▸ **PROBLEM TO SOLVE**
Print, character for character, the portion of the data running from its first line through the line containing "answer (458, 593)", with both of those lines included.

#### PROVIDED RECORDS ####

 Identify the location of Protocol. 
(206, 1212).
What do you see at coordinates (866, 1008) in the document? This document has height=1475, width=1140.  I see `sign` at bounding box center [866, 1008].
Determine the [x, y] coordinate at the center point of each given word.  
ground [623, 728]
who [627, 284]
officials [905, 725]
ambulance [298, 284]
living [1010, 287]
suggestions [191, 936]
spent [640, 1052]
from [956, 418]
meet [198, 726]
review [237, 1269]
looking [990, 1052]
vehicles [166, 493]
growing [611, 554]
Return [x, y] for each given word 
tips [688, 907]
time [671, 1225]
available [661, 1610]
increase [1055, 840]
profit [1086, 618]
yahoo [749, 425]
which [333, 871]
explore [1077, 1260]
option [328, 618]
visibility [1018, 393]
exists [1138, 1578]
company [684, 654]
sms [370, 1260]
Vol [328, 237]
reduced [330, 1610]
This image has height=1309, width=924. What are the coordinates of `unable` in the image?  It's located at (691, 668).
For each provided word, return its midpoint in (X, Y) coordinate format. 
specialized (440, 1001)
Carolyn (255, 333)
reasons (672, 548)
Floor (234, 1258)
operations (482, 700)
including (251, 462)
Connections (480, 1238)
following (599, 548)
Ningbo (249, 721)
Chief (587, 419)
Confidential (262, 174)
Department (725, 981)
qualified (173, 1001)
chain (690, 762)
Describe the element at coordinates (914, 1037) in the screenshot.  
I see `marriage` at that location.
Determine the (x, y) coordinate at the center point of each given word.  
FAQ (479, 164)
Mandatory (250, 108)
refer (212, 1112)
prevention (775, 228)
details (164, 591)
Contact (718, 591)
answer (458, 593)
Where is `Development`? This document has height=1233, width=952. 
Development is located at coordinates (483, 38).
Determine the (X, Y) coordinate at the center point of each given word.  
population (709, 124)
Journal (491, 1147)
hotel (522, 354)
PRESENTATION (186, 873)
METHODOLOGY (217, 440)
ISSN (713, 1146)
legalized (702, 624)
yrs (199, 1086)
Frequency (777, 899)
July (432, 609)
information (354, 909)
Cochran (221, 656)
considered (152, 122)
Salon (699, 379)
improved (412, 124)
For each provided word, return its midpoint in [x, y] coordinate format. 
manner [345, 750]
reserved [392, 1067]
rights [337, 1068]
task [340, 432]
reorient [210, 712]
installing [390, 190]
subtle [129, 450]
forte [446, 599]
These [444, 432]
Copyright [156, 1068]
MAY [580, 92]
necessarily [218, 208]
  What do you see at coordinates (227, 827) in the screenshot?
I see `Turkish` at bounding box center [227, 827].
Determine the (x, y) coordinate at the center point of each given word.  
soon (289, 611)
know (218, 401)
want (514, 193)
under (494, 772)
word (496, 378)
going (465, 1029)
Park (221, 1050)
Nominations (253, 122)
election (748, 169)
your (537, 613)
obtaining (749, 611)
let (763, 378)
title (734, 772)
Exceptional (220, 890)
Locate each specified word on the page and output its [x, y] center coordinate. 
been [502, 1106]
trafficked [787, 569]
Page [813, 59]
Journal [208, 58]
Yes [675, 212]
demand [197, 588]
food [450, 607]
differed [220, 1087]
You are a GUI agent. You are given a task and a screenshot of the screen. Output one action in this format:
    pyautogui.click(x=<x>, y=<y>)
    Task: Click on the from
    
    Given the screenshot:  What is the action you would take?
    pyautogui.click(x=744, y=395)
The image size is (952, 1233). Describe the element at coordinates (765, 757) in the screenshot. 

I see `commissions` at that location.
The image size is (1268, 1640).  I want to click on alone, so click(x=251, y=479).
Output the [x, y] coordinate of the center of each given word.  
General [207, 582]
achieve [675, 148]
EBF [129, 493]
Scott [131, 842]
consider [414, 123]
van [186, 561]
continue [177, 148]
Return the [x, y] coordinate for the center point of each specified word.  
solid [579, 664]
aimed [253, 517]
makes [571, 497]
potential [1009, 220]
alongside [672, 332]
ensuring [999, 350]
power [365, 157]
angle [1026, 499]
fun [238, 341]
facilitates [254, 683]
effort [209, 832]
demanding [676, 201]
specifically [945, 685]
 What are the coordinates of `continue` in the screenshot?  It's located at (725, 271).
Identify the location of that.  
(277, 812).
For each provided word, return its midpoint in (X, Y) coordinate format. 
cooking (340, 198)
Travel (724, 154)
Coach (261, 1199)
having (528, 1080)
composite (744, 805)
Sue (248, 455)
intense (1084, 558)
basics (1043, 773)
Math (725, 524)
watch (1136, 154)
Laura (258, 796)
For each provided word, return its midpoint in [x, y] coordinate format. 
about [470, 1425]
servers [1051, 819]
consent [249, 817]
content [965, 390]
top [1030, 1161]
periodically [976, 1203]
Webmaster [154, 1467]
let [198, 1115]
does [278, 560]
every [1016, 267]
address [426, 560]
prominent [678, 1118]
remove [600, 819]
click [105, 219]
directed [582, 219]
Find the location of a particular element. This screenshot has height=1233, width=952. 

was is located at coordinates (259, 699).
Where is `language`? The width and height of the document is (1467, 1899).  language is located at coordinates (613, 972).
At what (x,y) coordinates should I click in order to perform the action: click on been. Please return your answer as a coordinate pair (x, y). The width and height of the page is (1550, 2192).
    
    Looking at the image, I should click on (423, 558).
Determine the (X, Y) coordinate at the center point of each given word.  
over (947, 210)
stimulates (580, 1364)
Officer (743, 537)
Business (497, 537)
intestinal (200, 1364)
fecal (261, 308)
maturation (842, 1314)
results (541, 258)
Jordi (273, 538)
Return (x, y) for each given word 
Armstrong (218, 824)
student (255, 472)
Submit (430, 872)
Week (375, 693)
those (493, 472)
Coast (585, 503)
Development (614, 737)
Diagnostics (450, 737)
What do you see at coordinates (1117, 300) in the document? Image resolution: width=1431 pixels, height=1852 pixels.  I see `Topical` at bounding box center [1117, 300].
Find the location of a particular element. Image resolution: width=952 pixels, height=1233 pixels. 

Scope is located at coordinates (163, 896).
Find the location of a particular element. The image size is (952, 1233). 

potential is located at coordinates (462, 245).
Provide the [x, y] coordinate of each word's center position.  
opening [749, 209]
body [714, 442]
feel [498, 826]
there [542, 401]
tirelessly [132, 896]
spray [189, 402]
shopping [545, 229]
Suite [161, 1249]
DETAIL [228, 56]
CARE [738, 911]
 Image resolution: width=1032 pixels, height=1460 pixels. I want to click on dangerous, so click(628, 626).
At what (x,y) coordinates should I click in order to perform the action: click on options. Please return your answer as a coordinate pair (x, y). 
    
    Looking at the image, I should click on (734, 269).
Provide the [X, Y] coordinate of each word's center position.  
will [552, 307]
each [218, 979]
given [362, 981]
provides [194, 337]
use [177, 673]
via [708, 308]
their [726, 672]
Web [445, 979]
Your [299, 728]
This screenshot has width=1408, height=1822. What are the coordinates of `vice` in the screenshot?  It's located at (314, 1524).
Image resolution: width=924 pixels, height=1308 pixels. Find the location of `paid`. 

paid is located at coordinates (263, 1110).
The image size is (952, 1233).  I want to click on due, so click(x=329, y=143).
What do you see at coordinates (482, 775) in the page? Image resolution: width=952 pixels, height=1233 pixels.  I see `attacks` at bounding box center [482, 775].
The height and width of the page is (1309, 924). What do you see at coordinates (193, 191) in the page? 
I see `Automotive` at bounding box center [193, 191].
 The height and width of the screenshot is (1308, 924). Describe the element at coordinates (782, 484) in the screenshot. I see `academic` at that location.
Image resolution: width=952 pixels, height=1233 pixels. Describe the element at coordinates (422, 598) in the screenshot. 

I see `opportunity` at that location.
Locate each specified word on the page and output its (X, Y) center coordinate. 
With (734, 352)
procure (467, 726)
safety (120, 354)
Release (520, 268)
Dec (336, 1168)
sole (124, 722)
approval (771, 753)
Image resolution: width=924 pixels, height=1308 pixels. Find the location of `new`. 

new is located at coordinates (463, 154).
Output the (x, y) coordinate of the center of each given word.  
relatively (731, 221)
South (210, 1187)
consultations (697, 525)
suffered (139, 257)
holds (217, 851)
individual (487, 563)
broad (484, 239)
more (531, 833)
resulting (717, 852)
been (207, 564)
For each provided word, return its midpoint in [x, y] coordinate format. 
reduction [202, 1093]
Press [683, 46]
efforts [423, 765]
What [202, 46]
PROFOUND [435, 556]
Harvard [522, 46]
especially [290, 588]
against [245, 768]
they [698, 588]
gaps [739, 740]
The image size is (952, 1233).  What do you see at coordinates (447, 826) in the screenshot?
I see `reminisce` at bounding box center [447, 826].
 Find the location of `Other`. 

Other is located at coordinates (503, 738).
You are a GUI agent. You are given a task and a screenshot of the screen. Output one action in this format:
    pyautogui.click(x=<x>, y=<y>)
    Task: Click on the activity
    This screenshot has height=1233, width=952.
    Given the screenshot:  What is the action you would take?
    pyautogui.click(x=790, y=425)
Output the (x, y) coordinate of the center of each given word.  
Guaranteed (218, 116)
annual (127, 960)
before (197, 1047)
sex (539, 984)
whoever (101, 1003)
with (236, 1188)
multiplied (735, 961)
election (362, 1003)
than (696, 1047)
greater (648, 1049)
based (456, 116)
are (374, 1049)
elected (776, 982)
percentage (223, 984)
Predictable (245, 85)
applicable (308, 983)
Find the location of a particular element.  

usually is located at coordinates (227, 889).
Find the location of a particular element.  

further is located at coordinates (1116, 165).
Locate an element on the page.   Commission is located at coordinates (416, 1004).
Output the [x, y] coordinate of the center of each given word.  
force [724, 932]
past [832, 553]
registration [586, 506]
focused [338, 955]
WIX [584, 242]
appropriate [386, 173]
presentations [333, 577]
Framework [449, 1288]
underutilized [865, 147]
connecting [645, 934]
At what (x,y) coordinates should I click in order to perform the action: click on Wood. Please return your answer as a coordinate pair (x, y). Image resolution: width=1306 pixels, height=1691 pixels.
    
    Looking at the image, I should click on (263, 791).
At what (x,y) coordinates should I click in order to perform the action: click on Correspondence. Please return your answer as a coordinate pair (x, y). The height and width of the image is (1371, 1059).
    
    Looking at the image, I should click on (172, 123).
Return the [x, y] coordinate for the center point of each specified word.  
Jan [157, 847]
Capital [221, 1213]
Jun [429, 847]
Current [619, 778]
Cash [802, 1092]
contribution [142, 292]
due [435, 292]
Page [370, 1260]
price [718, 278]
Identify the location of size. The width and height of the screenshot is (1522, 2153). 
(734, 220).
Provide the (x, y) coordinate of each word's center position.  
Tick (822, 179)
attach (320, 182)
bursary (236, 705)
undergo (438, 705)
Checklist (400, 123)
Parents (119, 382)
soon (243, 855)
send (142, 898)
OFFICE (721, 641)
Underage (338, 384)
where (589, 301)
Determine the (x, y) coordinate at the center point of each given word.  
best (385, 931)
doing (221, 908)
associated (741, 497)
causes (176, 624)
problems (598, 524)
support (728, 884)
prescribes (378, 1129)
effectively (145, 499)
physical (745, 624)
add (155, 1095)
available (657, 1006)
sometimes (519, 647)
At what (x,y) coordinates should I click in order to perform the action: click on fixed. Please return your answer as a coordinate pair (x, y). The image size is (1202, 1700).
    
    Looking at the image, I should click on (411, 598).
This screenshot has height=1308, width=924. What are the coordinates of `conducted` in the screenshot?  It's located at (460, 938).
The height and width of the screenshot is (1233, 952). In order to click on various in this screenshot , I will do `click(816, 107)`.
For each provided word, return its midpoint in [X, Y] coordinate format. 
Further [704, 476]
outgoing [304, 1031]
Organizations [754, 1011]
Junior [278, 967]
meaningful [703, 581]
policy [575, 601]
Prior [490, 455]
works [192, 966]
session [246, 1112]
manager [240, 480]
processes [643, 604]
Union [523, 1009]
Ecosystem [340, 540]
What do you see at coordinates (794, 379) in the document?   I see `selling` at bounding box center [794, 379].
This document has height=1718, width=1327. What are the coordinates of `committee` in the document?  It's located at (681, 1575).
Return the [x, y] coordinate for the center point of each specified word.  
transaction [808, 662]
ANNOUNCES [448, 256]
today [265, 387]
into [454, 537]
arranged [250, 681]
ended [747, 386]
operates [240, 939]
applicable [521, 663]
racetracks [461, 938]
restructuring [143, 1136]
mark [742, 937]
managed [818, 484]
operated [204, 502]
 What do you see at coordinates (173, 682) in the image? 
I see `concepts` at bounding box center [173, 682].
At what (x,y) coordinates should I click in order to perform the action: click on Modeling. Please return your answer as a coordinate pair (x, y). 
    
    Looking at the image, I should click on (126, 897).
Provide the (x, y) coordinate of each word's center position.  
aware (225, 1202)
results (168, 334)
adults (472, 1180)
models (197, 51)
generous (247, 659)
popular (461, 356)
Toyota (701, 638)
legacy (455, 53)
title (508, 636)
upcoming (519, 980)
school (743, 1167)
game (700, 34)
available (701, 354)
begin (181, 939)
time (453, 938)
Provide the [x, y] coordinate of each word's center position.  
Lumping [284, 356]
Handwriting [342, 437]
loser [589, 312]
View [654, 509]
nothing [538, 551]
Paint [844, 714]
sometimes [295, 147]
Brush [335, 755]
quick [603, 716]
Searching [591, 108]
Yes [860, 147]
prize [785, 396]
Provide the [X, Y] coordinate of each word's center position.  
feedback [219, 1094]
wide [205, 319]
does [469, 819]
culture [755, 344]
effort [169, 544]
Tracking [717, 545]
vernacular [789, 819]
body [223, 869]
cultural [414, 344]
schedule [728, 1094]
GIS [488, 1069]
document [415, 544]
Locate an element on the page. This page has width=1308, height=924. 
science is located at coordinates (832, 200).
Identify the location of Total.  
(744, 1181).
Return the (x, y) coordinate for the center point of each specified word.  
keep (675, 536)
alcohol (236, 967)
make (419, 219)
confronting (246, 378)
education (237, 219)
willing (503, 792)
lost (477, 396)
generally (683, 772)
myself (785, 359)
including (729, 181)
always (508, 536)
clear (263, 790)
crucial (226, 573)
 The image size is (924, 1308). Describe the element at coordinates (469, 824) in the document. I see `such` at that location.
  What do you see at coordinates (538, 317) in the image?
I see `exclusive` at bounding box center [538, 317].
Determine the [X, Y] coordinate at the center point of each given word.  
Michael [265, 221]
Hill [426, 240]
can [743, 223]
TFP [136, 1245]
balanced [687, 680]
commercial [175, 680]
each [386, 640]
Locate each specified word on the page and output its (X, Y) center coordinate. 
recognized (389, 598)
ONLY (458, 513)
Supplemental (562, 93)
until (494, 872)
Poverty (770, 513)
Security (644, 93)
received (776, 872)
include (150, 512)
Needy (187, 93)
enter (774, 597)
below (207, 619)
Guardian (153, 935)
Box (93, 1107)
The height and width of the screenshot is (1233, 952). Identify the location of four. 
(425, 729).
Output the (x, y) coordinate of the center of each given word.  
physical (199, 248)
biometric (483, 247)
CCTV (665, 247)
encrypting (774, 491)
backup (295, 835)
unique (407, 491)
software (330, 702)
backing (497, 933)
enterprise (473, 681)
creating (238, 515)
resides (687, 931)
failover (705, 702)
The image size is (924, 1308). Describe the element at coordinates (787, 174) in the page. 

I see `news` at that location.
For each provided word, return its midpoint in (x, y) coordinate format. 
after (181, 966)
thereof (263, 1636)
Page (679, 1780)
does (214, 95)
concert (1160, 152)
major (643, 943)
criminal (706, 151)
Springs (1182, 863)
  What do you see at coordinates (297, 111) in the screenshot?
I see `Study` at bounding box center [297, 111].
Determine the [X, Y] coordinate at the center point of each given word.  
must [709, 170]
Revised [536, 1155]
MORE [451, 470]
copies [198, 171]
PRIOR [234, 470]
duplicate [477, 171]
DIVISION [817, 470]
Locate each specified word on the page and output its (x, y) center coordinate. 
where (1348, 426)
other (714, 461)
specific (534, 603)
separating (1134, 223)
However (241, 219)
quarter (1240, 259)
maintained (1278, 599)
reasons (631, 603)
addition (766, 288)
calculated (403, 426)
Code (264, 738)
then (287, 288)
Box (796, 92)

####

▸ **RESPONSE TO THIS TASK**
 Identify the location of Protocol. 
(206, 1212).
What do you see at coordinates (866, 1008) in the document? This document has height=1475, width=1140.  I see `sign` at bounding box center [866, 1008].
Determine the [x, y] coordinate at the center point of each given word.  
ground [623, 728]
who [627, 284]
officials [905, 725]
ambulance [298, 284]
living [1010, 287]
suggestions [191, 936]
spent [640, 1052]
from [956, 418]
meet [198, 726]
review [237, 1269]
looking [990, 1052]
vehicles [166, 493]
growing [611, 554]
Return [x, y] for each given word 
tips [688, 907]
time [671, 1225]
available [661, 1610]
increase [1055, 840]
profit [1086, 618]
yahoo [749, 425]
which [333, 871]
explore [1077, 1260]
option [328, 618]
visibility [1018, 393]
exists [1138, 1578]
company [684, 654]
sms [370, 1260]
Vol [328, 237]
reduced [330, 1610]
This image has height=1309, width=924. What are the coordinates of `unable` in the image?  It's located at (691, 668).
For each provided word, return its midpoint in (X, Y) coordinate format. 
specialized (440, 1001)
Carolyn (255, 333)
reasons (672, 548)
Floor (234, 1258)
operations (482, 700)
including (251, 462)
Connections (480, 1238)
following (599, 548)
Ningbo (249, 721)
Chief (587, 419)
Confidential (262, 174)
Department (725, 981)
qualified (173, 1001)
chain (690, 762)
Describe the element at coordinates (914, 1037) in the screenshot.  
I see `marriage` at that location.
Determine the (x, y) coordinate at the center point of each given word.  
FAQ (479, 164)
Mandatory (250, 108)
refer (212, 1112)
prevention (775, 228)
details (164, 591)
Contact (718, 591)
answer (458, 593)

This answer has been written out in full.